Extrait source:

Passions d’enfance : Avant de tout oublier (18).Par Ahmed Salem Ould El Mokhtar (Cheddad)

Mercredi 29 Mars 2023 - 23:38

La culture : le grand père Elbou, un discret érudit

 

La participation dynamique des femmes à l’activité économique va donner une grande disponibilité de temps aux hommes de la collectivité. Ce temps va leur permettre d’explorer d’autres horizons. C’est ainsi que bon nombre d’entre eux s’adonnèrent à l’étude et à l’apprentissage du Coran. Le grand-père Elbou Ould Ahmed Salem, connu familièrement sous le nom de Bou, en était la meilleure illustration. Sa bibliothèque, relativement modeste, comptait des dizaines d`ouvrages dont plusieurs manuscrits, y compris, je me rappelle bien, un Coran complet écrit à la main.
 

Le désarroi de la sécheresse aidant, beaucoup de ses ouvrages ont disparu après son décès en 1973 à l’âge de 93 ans. Il était le plus jeune de ses frères, Bou est né exactement en 1880 de l’ère chrétienne. La date correspondant dans le calendrier musulman, était codifiée avec lui. Il maîtrisait, non seulement la récitation du Coran, mais il possédait, en plus, une connaissance approfondie des sciences religieuses et de la littérature arabe. Il était connu dans la zone pour sa grande connaissance de la grammaire et de la poésie arabes, notamment la poésie abbasside et la poésie antéislamique. Il appréciait particulièrement la poésie d’Amrou Elghaiss,  diminutif « ghaisse », le plus célèbre poète arabe de la période antéislamique. « Waghadeghtediwatairou vi woukanatiha…minkerrinminverrin… », un passage d’un poème de Ghaisse, que Bou se plaisait souvent à me répéter et qui résonne toujours dans mes oreilles. Il le choisissait plus fréquemment pour me demander de l’analyser grammaticalement. Ce qui n’était pas facile pour moi avant d’approfondir la grammaire arabe à l’école moderne.

Objectif énoncé A: Dans les enregistrements, commencez à la ligne qui contient « 762, 1152, 777) » et arrêtez-vous après celle qui contient « 778) label: Cloudflare ». Redonnez ces lignes en substituant « pages » à « webpages », sans rien modifier d'autre.

Enregistrements sources
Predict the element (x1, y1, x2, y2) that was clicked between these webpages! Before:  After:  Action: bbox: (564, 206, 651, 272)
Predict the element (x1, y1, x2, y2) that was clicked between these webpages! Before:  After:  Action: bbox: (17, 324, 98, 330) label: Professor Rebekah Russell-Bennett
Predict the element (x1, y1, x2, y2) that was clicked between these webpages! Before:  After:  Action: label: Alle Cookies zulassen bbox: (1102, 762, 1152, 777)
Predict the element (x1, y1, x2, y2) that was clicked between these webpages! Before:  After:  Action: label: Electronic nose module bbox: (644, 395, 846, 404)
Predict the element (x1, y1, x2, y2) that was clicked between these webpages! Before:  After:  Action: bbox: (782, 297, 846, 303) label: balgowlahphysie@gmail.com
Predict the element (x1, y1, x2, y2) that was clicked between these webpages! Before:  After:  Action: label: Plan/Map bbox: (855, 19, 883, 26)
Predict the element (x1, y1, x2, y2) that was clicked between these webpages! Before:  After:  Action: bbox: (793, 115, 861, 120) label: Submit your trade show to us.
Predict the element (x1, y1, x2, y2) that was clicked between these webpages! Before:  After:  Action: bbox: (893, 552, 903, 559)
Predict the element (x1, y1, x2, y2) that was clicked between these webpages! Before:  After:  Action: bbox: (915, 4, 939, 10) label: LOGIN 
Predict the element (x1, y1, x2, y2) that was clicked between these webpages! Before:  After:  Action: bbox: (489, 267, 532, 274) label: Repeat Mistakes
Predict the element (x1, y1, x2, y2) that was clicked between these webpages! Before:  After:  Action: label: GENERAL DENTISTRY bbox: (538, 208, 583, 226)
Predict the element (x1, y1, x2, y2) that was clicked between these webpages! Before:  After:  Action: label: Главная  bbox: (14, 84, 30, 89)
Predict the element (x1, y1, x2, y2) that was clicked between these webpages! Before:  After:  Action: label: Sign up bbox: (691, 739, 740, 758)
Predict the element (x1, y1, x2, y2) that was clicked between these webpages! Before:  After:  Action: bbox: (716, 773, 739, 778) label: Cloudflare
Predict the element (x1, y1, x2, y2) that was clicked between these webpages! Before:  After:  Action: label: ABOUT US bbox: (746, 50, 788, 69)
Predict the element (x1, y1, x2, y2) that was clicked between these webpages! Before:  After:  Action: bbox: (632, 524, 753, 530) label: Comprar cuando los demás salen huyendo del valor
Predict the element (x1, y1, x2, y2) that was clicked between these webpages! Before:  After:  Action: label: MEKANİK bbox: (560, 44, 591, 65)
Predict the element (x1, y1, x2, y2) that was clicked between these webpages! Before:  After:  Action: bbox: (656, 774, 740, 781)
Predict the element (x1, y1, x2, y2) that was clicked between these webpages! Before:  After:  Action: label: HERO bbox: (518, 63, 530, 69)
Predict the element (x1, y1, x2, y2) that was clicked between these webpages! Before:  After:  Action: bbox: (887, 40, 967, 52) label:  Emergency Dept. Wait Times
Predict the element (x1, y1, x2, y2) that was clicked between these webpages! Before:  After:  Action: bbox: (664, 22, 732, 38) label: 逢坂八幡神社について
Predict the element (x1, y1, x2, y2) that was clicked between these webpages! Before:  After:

Objectif énoncé B: Reproduisez intégralement l'extrait sur le grand-père Elbou, sans la moindre modification.

Sortie complète A:
Predict the element (x1, y1, x2, y2) that was clicked between these pages! Before:  After:  Action: label: Alle Cookies zulassen bbox: (1102, 762, 1152, 777)
Predict the element (x1, y1, x2, y2) that was clicked between these pages! Before:  After:  Action: label: Electronic nose module bbox: (644, 395, 846, 404)
Predict the element (x1, y1, x2, y2) that was clicked between these pages! Before:  After:  Action: bbox: (782, 297, 846, 303) label: balgowlahphysie@gmail.com
Predict the element (x1, y1, x2, y2) that was clicked between these pages! Before:  After:  Action: label: Plan/Map bbox: (855, 19, 883, 26)
Predict the element (x1, y1, x2, y2) that was clicked between these pages! Before:  After:  Action: bbox: (793, 115, 861, 120) label: Submit your trade show to us.
Predict the element (x1, y1, x2, y2) that was clicked between these pages! Before:  After:  Action: bbox: (893, 552, 903, 559)
Predict the element (x1, y1, x2, y2) that was clicked between these pages! Before:  After:  Action: bbox: (915, 4, 939, 10) label: LOGIN 
Predict the element (x1, y1, x2, y2) that was clicked between these pages! Before:  After:  Action: bbox: (489, 267, 532, 274) label: Repeat Mistakes
Predict the element (x1, y1, x2, y2) that was clicked between these pages! Before:  After:  Action: label: GENERAL DENTISTRY bbox: (538, 208, 583, 226)
Predict the element (x1, y1, x2, y2) that was clicked between these pages! Before:  After:  Action: label: Главная  bbox: (14, 84, 30, 89)
Predict the element (x1, y1, x2, y2) that was clicked between these pages! Before:  After:  Action: label: Sign up bbox: (691, 739, 740, 758)
Predict the element (x1, y1, x2, y2) that was clicked between these pages! Before:  After:  Action: bbox: (716, 773, 739, 778) label: Cloudflare

Sortie complète B:
Passions d’enfance : Avant de tout oublier (18).Par Ahmed Salem Ould El Mokhtar (Cheddad)

Mercredi 29 Mars 2023 - 23:38

La culture : le grand père Elbou, un discret érudit

 

La participation dynamique des femmes à l’activité économique va donner une grande disponibilité de temps aux hommes de la collectivité. Ce temps va leur permettre d’explorer d’autres horizons. C’est ainsi que bon nombre d’entre eux s’adonnèrent à l’étude et à l’apprentissage du Coran. Le grand-père Elbou Ould Ahmed Salem, connu familièrement sous le nom de Bou, en était la meilleure illustration. Sa bibliothèque, relativement modeste, comptait des dizaines d`ouvrages dont plusieurs manuscrits, y compris, je me rappelle bien, un Coran complet écrit à la main.
 

Le désarroi de la sécheresse aidant, beaucoup de ses ouvrages ont disparu après son décès en 1973 à l’âge de 93 ans. Il était le plus jeune de ses frères, Bou est né exactement en 1880 de l’ère chrétienne. La date correspondant dans le calendrier musulman, était codifiée avec lui. Il maîtrisait, non seulement la récitation du Coran, mais il possédait, en plus, une connaissance approfondie des sciences religieuses et de la littérature arabe. Il était connu dans la zone pour sa grande connaissance de la grammaire et de la poésie arabes, notamment la poésie abbasside et la poésie antéislamique. Il appréciait particulièrement la poésie d’Amrou Elghaiss,  diminutif « ghaisse », le plus célèbre poète arabe de la période antéislamique. « Waghadeghtediwatairou vi woukanatiha…minkerrinminverrin… », un passage d’un poème de Ghaisse, que Bou se plaisait souvent à me répéter et qui résonne toujours dans mes oreilles. Il le choisissait plus fréquemment pour me demander de l’analyser grammaticalement. Ce qui n’était pas facile pour moi avant d’approfondir la grammaire arabe à l’école moderne.